Theodor von Scheve (11 June 1851 – 19 April 1922) was a German chess master and writer.

Scheve was born in Cosel in the Prussian Province of Silesia.
An army officer by profession, Scheve lived in Breslau, where he co-founded the Schachverein Breslau Anderssen, and later in Berlin, where he played in many local tournaments. He died in Patschkau.

In Berlin, Scheve took 3rd, behind Berthold Lasker and Siegbert Tarrasch, and took 2nd, behind Curt von Bardeleben, in 1881; tied for 6–8th in 1883 (Hermann von Gottschall won); took 2nd, behind Max Harmonist, and took 8th in 1887 (Paul Klemens Seuffert won); won and took 2nd (Quadrangular) in 1889; twice tied for 3rd- 4th in 1890 and 1891/92 (Horatio Caro won), took 3rd in 1893, won in 1894, shared 1st in 1898/99, and tied for 2nd–3rd in 1899/1900.

Scheve drew two matches against Carl August Walbrodt (+4 –4 =2) and Curt von Bardeleben (+4 –4 =4) in Berlin in 1891.

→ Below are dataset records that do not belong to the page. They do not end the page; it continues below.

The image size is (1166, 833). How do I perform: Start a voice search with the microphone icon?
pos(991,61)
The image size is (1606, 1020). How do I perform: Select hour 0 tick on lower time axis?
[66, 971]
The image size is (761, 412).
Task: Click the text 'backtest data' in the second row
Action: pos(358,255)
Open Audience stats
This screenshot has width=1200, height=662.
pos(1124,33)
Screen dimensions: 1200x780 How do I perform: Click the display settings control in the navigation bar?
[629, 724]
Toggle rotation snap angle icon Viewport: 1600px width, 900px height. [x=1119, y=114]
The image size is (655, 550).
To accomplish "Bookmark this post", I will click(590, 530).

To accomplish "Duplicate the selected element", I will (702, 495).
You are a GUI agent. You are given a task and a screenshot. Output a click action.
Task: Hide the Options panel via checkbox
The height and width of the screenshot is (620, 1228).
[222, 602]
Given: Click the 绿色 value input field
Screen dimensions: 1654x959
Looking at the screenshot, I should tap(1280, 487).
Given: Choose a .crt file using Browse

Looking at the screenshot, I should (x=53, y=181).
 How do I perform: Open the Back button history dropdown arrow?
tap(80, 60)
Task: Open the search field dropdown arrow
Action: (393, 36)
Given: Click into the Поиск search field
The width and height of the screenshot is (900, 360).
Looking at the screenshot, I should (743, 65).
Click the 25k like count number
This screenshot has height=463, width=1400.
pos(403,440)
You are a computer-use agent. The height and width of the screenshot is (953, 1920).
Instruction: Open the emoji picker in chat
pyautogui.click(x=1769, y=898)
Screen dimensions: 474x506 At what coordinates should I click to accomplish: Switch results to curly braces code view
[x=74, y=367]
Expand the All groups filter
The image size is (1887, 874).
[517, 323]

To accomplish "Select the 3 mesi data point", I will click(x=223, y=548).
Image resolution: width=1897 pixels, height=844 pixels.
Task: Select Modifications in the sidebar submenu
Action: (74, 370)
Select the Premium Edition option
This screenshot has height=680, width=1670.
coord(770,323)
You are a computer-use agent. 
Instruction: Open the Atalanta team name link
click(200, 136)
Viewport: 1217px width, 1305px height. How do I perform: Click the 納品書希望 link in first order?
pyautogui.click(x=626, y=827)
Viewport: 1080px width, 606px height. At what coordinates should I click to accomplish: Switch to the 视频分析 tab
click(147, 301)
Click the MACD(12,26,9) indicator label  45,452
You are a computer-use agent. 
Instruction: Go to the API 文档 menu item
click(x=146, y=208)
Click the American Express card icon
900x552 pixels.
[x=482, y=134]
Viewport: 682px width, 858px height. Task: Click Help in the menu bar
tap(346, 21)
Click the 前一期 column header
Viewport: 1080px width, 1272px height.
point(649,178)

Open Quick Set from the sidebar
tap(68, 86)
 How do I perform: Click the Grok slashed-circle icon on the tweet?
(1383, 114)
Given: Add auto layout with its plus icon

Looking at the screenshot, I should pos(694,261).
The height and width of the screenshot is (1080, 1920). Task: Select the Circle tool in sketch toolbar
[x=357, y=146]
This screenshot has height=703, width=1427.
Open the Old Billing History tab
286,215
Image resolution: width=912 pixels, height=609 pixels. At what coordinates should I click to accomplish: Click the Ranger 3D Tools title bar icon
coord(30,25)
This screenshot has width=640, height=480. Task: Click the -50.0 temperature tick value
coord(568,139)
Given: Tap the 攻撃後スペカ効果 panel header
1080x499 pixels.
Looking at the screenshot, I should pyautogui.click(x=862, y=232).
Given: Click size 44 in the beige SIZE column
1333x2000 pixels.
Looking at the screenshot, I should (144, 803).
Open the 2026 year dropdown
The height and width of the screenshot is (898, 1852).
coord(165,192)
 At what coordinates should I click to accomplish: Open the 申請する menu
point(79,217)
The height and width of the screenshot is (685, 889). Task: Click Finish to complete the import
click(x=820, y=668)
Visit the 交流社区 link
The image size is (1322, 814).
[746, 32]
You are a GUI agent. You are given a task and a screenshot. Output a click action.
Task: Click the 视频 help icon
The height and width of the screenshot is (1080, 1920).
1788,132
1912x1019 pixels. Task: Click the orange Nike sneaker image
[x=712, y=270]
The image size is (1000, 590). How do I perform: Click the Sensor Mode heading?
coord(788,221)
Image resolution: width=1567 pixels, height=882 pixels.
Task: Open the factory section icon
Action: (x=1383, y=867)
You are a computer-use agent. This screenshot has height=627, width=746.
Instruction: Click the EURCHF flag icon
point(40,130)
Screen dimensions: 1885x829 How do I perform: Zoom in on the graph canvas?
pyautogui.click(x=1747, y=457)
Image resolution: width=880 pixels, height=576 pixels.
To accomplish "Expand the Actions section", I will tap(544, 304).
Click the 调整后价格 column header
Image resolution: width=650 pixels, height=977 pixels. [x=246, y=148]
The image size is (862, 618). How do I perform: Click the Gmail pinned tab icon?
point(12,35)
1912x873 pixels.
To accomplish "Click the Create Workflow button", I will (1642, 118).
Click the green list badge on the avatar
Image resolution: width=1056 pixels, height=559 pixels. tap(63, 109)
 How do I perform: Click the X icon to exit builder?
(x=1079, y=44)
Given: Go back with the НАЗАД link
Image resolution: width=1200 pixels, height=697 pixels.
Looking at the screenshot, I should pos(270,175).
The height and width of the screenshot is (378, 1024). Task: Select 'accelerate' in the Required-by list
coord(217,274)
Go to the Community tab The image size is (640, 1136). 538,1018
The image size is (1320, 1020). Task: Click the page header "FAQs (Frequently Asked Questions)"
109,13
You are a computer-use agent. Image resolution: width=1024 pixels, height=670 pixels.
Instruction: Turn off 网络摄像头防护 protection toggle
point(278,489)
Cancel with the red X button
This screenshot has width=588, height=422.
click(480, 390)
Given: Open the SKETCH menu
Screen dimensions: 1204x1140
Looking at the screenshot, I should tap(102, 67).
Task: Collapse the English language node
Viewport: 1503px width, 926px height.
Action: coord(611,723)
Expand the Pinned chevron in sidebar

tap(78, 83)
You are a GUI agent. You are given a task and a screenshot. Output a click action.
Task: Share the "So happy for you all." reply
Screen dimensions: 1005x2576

Scheve shared 1st with S. Löwenthal at Frankfurt 1884. He tied for 17–18th at Frankfurt 1887 (5th DSB–Congress, George Henry Mackenzie won); took 4th at Leipzig 1888 (Bardeleben and Fritz Riemann won); tied for 7–9th at Manchester 1890 (6th BCA–Congress, Tarrasch won); tied for 11–13th at Dresden 1892 (7th DSB–Congress, Tarrasch won); took 18th at Leipzig 1894 (8th DSB–Congress, Tarrasch won).

Scheve's best achievement was 3rd–4th place at Monte Carlo 1901 (Dawid Janowski won). He took 3rd at Paris 1902 (Quadrangular); tied for 4–5th at Vienna 1902 (Janowski and Heinrich Wolf won); took 17th at Monte Carlo 1902 (Géza Maróczy won); took 5th at Monte Carlo 1904 (Thematic tournament, Rice Gambit, Frank Marshall and Rudolf Swiderski won); tied for 7–8th at Berlin 1907 (Jubiläumturnier, Richard Teichmann won); tied for 23–24th in Ostend (B tourn, Ossip Bernstein and Akiba Rubinstein won); tied for 8–9th at San Remo 1911 (Hans Fahrni won), and tied for 10–11th at Berlin 1917 (Walter John and Paul Johner won.

He wrote a philosophy essay Der Geist des Schachspiels (Berlin 1919).